• The problem: Make an exact copy of the records below. Include every line.

• Supplied material:

^^^^^^^^^^^^^^^^

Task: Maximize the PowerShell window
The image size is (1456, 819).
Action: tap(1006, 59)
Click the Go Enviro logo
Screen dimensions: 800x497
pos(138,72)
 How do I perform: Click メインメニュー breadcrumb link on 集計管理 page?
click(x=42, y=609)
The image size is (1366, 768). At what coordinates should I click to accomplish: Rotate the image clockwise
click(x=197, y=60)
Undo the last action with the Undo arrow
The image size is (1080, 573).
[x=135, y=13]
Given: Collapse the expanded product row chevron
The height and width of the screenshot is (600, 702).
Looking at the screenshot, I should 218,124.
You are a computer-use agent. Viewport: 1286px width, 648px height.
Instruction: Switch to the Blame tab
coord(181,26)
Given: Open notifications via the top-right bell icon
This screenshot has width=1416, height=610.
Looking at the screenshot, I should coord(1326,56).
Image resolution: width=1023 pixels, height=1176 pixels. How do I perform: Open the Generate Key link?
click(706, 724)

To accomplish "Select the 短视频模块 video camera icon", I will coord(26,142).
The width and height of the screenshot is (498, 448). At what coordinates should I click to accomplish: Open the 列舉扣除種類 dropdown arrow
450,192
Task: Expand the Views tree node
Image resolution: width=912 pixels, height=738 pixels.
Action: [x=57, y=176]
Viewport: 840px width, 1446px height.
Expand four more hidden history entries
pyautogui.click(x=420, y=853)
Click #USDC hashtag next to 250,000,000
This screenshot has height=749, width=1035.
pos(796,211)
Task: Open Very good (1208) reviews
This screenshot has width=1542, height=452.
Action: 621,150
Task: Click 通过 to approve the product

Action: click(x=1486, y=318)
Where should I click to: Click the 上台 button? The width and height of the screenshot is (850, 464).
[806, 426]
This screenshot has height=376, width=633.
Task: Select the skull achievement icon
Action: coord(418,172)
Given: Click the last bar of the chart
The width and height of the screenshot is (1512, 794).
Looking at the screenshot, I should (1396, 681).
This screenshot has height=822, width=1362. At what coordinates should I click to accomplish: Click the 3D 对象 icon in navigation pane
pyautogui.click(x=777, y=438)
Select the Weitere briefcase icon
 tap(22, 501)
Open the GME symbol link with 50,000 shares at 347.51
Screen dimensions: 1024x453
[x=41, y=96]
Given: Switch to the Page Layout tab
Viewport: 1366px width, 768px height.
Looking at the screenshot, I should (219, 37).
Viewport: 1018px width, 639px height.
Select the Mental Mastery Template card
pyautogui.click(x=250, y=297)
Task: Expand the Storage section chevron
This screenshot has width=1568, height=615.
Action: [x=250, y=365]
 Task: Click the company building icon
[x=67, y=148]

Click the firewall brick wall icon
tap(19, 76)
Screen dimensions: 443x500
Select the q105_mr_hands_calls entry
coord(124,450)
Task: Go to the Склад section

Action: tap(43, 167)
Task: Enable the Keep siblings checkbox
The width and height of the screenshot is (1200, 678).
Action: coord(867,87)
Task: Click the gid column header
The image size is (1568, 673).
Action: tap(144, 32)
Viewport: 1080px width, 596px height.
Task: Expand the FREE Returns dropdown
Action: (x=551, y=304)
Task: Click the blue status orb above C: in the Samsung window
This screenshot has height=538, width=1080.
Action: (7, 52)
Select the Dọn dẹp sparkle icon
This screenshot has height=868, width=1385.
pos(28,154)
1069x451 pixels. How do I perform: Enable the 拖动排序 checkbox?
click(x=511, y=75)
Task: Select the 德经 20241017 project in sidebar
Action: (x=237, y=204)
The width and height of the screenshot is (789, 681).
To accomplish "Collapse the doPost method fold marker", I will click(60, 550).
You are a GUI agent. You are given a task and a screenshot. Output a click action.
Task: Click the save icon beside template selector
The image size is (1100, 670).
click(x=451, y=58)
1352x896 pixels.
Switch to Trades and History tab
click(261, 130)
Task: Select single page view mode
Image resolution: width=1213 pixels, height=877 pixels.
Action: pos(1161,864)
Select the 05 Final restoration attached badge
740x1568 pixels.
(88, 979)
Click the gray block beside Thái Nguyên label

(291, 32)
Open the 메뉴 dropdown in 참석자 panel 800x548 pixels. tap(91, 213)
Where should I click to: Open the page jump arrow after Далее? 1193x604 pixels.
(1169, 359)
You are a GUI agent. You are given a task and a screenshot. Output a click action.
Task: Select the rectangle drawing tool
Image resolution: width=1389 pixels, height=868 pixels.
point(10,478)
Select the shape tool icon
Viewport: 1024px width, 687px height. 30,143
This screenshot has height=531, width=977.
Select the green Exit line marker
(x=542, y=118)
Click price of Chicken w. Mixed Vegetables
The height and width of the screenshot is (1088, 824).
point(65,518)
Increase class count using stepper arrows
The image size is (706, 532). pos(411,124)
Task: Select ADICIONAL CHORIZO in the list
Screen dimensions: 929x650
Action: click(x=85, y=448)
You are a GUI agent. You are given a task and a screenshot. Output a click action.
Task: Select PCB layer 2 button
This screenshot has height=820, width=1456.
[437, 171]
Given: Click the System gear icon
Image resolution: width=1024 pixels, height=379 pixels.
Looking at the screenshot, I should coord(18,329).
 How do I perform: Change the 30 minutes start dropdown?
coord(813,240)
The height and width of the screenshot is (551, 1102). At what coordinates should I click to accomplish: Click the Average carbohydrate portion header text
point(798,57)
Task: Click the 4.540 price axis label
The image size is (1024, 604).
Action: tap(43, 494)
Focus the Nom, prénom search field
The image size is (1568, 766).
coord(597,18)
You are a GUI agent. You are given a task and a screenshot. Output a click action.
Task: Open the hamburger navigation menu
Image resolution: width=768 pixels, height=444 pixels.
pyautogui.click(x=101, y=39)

^^^^^^^^^^^^^^^^

• Answer space:
Task: Maximize the PowerShell window
The image size is (1456, 819).
Action: tap(1006, 59)
Click the Go Enviro logo
Screen dimensions: 800x497
pos(138,72)
 How do I perform: Click メインメニュー breadcrumb link on 集計管理 page?
click(x=42, y=609)
The image size is (1366, 768). At what coordinates should I click to accomplish: Rotate the image clockwise
click(x=197, y=60)
Undo the last action with the Undo arrow
The image size is (1080, 573).
[x=135, y=13]
Given: Collapse the expanded product row chevron
The height and width of the screenshot is (600, 702).
Looking at the screenshot, I should 218,124.
You are a computer-use agent. Viewport: 1286px width, 648px height.
Instruction: Switch to the Blame tab
coord(181,26)
Given: Open notifications via the top-right bell icon
This screenshot has width=1416, height=610.
Looking at the screenshot, I should coord(1326,56).
Image resolution: width=1023 pixels, height=1176 pixels. How do I perform: Open the Generate Key link?
click(706, 724)

To accomplish "Select the 短视频模块 video camera icon", I will coord(26,142).
The width and height of the screenshot is (498, 448). At what coordinates should I click to accomplish: Open the 列舉扣除種類 dropdown arrow
450,192
Task: Expand the Views tree node
Image resolution: width=912 pixels, height=738 pixels.
Action: [x=57, y=176]
Viewport: 840px width, 1446px height.
Expand four more hidden history entries
pyautogui.click(x=420, y=853)
Click #USDC hashtag next to 250,000,000
This screenshot has height=749, width=1035.
pos(796,211)
Task: Open Very good (1208) reviews
This screenshot has width=1542, height=452.
Action: 621,150
Task: Click 通过 to approve the product

Action: click(x=1486, y=318)
Where should I click to: Click the 上台 button? The width and height of the screenshot is (850, 464).
[806, 426]
This screenshot has height=376, width=633.
Task: Select the skull achievement icon
Action: coord(418,172)
Given: Click the last bar of the chart
The width and height of the screenshot is (1512, 794).
Looking at the screenshot, I should (1396, 681).
This screenshot has height=822, width=1362. At what coordinates should I click to accomplish: Click the 3D 对象 icon in navigation pane
pyautogui.click(x=777, y=438)
Select the Weitere briefcase icon
 tap(22, 501)
Open the GME symbol link with 50,000 shares at 347.51
Screen dimensions: 1024x453
[x=41, y=96]
Given: Switch to the Page Layout tab
Viewport: 1366px width, 768px height.
Looking at the screenshot, I should (219, 37).
Viewport: 1018px width, 639px height.
Select the Mental Mastery Template card
pyautogui.click(x=250, y=297)
Task: Expand the Storage section chevron
This screenshot has width=1568, height=615.
Action: [x=250, y=365]
 Task: Click the company building icon
[x=67, y=148]

Click the firewall brick wall icon
tap(19, 76)
Screen dimensions: 443x500
Select the q105_mr_hands_calls entry
coord(124,450)
Task: Go to the Склад section

Action: tap(43, 167)
Task: Enable the Keep siblings checkbox
The width and height of the screenshot is (1200, 678).
Action: coord(867,87)
Task: Click the gid column header
The image size is (1568, 673).
Action: tap(144, 32)
Viewport: 1080px width, 596px height.
Task: Expand the FREE Returns dropdown
Action: (x=551, y=304)
Task: Click the blue status orb above C: in the Samsung window
This screenshot has height=538, width=1080.
Action: (7, 52)
Select the Dọn dẹp sparkle icon
This screenshot has height=868, width=1385.
pos(28,154)
1069x451 pixels. How do I perform: Enable the 拖动排序 checkbox?
click(x=511, y=75)
Task: Select the 德经 20241017 project in sidebar
Action: (x=237, y=204)
The width and height of the screenshot is (789, 681).
To accomplish "Collapse the doPost method fold marker", I will click(60, 550).
You are a GUI agent. You are given a task and a screenshot. Output a click action.
Task: Click the save icon beside template selector
The image size is (1100, 670).
click(x=451, y=58)
1352x896 pixels.
Switch to Trades and History tab
click(261, 130)
Task: Select single page view mode
Image resolution: width=1213 pixels, height=877 pixels.
Action: pos(1161,864)
Select the 05 Final restoration attached badge
740x1568 pixels.
(88, 979)
Click the gray block beside Thái Nguyên label

(291, 32)
Open the 메뉴 dropdown in 참석자 panel 800x548 pixels. tap(91, 213)
Where should I click to: Open the page jump arrow after Далее? 1193x604 pixels.
(1169, 359)
You are a GUI agent. You are given a task and a screenshot. Output a click action.
Task: Select the rectangle drawing tool
Image resolution: width=1389 pixels, height=868 pixels.
point(10,478)
Select the shape tool icon
Viewport: 1024px width, 687px height. 30,143
This screenshot has height=531, width=977.
Select the green Exit line marker
(x=542, y=118)
Click price of Chicken w. Mixed Vegetables
The height and width of the screenshot is (1088, 824).
point(65,518)
Increase class count using stepper arrows
The image size is (706, 532). pos(411,124)
Task: Select ADICIONAL CHORIZO in the list
Screen dimensions: 929x650
Action: click(x=85, y=448)
You are a GUI agent. You are given a task and a screenshot. Output a click action.
Task: Select PCB layer 2 button
This screenshot has height=820, width=1456.
[437, 171]
Given: Click the System gear icon
Image resolution: width=1024 pixels, height=379 pixels.
Looking at the screenshot, I should coord(18,329).
 How do I perform: Change the 30 minutes start dropdown?
coord(813,240)
The height and width of the screenshot is (551, 1102). At what coordinates should I click to accomplish: Click the Average carbohydrate portion header text
point(798,57)
Task: Click the 4.540 price axis label
The image size is (1024, 604).
Action: tap(43, 494)
Focus the Nom, prénom search field
The image size is (1568, 766).
coord(597,18)
You are a GUI agent. You are given a task and a screenshot. Output a click action.
Task: Open the hamburger navigation menu
Image resolution: width=768 pixels, height=444 pixels.
pyautogui.click(x=101, y=39)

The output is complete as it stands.